##### Records shown

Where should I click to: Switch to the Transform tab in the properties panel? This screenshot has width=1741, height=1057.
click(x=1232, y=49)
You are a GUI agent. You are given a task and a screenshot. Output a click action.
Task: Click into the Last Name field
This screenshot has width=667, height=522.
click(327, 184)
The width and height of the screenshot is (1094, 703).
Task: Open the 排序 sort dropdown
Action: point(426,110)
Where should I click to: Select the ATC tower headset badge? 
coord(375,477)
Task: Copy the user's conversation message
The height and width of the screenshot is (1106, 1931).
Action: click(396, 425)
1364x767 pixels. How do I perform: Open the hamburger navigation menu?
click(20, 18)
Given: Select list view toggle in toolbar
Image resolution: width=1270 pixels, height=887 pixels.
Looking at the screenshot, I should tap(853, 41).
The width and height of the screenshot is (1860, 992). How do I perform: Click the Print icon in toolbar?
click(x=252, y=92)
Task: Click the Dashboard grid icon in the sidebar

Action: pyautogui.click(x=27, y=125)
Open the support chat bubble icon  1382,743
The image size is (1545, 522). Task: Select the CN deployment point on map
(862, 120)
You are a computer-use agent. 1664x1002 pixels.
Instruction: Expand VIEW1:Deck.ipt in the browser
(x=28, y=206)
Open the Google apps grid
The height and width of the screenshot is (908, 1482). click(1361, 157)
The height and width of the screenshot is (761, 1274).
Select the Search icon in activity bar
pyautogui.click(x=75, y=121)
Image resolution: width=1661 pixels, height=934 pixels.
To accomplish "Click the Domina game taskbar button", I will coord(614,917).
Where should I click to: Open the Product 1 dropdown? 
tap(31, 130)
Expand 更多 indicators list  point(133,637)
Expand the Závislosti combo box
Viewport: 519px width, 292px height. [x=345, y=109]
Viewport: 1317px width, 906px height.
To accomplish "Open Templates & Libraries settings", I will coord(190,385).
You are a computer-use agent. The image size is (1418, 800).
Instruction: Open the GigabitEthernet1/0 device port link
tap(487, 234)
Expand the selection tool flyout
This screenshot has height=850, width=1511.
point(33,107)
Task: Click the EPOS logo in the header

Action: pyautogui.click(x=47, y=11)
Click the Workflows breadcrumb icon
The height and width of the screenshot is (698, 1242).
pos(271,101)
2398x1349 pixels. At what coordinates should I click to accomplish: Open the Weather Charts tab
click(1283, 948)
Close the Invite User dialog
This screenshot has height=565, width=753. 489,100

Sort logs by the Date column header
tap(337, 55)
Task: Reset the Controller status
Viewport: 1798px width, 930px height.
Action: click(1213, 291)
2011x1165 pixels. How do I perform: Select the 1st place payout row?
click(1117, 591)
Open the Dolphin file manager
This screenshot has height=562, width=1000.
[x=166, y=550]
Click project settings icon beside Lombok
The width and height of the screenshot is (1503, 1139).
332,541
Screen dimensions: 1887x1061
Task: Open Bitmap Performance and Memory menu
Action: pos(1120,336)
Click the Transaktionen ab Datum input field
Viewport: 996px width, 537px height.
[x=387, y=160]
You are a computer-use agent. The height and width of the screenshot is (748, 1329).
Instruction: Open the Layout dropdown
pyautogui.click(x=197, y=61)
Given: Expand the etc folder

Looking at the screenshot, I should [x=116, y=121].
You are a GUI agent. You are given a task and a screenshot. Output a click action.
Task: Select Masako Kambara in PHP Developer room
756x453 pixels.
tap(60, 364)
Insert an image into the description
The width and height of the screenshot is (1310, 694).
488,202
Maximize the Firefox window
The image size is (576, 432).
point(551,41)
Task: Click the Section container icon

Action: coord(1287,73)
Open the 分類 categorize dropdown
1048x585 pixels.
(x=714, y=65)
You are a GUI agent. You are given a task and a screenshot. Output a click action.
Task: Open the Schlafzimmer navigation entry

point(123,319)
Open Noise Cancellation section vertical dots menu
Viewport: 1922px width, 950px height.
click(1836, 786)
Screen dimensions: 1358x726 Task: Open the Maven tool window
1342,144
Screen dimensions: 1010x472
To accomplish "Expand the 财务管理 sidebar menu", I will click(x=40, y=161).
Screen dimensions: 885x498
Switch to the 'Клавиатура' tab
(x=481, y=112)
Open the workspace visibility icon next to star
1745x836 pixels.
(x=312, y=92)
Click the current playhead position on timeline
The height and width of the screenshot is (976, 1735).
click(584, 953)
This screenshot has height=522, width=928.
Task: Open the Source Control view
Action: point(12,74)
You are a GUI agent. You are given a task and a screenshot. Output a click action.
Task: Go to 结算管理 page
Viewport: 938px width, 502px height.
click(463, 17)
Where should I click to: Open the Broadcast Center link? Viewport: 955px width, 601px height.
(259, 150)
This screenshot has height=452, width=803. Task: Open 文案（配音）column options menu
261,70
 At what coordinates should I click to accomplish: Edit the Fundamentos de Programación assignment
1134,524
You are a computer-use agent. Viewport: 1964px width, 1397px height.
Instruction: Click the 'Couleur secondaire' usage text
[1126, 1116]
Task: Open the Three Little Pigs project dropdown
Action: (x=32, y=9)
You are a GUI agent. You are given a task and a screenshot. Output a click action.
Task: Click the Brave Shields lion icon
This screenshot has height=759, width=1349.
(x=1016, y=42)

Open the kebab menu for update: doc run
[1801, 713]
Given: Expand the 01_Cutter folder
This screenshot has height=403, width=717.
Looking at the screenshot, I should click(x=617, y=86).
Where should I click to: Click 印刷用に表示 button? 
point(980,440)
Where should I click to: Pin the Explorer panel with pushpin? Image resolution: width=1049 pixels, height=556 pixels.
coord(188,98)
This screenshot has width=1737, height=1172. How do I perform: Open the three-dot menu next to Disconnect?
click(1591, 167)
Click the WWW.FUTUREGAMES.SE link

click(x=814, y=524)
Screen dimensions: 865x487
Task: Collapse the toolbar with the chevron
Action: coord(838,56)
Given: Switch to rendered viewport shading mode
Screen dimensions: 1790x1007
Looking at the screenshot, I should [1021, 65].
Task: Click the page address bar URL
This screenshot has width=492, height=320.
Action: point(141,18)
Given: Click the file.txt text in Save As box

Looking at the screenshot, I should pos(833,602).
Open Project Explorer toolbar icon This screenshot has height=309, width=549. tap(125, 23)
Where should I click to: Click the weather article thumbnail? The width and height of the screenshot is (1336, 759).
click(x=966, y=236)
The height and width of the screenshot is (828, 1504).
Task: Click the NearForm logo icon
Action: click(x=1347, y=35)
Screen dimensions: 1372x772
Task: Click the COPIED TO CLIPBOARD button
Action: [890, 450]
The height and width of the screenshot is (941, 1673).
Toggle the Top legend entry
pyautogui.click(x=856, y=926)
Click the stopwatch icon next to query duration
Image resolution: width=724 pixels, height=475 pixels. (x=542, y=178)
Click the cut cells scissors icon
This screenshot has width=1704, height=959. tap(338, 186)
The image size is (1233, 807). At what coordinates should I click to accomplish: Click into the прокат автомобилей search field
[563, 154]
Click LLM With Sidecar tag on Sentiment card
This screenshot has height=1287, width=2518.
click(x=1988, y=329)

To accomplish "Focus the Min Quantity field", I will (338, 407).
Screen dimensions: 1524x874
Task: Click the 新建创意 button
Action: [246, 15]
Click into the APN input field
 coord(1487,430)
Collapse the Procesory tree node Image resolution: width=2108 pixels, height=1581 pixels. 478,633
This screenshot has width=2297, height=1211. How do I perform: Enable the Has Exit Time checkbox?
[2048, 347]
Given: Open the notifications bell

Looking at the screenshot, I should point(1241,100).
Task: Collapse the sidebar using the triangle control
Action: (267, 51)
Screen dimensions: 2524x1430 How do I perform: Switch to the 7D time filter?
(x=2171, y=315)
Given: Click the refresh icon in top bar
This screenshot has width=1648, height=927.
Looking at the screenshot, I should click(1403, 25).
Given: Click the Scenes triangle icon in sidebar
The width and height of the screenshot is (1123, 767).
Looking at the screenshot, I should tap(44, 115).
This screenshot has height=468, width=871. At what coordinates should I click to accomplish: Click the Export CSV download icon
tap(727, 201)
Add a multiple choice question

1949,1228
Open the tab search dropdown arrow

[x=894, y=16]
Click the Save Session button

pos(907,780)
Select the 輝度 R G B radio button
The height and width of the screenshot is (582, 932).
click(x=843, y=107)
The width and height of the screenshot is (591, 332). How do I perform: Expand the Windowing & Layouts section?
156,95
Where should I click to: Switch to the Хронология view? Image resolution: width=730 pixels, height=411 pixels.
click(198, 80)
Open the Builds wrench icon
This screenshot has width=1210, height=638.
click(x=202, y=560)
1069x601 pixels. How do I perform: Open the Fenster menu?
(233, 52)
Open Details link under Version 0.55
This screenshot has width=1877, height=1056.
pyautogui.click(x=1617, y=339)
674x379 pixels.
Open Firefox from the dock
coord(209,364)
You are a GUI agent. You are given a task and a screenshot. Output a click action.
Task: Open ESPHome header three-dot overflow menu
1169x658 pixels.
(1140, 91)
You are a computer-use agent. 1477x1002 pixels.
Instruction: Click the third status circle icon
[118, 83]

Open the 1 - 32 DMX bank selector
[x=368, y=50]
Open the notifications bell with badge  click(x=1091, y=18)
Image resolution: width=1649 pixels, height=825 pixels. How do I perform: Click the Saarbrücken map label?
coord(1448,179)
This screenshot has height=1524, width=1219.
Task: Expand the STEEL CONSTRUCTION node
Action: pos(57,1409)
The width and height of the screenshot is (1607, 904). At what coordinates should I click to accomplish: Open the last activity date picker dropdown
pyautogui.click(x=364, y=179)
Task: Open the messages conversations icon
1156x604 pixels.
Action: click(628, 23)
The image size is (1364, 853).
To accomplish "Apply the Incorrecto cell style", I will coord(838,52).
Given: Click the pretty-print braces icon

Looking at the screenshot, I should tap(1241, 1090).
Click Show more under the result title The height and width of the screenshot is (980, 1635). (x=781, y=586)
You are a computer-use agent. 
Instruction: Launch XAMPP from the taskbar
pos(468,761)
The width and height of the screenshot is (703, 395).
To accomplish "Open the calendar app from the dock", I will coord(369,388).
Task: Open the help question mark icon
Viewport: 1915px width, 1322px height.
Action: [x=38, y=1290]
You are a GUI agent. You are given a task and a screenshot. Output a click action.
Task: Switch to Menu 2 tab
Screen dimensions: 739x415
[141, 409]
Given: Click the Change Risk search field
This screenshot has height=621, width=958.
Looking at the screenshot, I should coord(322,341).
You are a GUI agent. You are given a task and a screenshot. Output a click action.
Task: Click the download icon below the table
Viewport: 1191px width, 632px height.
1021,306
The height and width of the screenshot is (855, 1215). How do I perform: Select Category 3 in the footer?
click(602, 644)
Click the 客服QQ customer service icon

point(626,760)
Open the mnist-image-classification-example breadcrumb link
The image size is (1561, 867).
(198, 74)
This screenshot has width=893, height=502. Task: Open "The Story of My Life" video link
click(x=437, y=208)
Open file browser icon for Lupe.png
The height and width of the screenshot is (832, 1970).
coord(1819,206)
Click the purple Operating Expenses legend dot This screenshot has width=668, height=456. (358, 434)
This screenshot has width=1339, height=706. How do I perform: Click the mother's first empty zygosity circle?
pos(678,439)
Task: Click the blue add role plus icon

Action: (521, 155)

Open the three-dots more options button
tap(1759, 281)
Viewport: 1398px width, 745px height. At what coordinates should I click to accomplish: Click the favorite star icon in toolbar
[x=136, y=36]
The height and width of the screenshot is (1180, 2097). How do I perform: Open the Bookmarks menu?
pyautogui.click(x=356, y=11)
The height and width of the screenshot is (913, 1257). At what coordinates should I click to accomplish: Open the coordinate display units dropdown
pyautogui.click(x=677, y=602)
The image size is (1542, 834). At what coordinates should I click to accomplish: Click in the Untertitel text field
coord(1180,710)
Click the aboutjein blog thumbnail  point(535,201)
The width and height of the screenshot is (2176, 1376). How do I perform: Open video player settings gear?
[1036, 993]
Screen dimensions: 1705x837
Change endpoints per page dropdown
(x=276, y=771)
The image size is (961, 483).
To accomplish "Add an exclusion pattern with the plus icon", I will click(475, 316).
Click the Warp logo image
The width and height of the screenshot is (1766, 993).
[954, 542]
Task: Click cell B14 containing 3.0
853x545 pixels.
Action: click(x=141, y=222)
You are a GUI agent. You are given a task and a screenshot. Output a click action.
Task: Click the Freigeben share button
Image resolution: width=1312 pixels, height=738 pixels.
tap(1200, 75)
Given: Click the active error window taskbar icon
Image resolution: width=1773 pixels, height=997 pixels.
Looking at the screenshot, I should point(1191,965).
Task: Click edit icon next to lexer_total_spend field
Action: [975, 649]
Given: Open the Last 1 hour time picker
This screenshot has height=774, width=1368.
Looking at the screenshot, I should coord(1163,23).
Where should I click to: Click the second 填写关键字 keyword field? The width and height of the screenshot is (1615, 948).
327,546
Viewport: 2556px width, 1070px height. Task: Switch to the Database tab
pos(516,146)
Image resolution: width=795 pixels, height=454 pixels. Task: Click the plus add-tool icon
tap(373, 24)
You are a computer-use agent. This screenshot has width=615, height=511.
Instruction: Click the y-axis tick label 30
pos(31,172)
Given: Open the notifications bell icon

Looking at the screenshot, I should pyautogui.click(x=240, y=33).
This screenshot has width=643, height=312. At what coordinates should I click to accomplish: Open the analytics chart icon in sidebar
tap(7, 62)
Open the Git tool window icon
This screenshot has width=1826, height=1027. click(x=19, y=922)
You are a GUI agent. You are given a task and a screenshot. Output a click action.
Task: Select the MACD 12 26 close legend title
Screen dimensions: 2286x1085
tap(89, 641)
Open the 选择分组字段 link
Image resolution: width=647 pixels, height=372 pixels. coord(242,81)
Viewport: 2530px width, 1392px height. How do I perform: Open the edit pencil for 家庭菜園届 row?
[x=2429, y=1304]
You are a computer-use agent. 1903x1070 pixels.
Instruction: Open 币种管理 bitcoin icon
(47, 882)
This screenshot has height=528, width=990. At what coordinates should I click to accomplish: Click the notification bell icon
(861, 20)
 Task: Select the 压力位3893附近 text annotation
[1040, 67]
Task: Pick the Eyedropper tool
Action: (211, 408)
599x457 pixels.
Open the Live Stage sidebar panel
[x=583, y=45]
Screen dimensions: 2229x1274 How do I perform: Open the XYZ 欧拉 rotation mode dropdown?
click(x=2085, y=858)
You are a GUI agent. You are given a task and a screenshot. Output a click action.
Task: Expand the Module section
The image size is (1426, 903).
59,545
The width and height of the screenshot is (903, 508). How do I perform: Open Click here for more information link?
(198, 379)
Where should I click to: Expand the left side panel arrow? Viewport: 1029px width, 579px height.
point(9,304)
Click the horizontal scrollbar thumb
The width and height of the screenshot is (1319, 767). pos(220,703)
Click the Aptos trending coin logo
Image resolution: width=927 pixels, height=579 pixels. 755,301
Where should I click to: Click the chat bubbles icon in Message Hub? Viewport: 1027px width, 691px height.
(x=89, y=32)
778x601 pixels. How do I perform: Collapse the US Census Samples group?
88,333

##########

§ Requirement:
Your task is to reproduce the entries exactly, starting at the first line and ending with the line containing "Task: Click into the Last Name field".

§ Answer space:
Where should I click to: Switch to the Transform tab in the properties panel? This screenshot has width=1741, height=1057.
click(x=1232, y=49)
You are a GUI agent. You are given a task and a screenshot. Output a click action.
Task: Click into the Last Name field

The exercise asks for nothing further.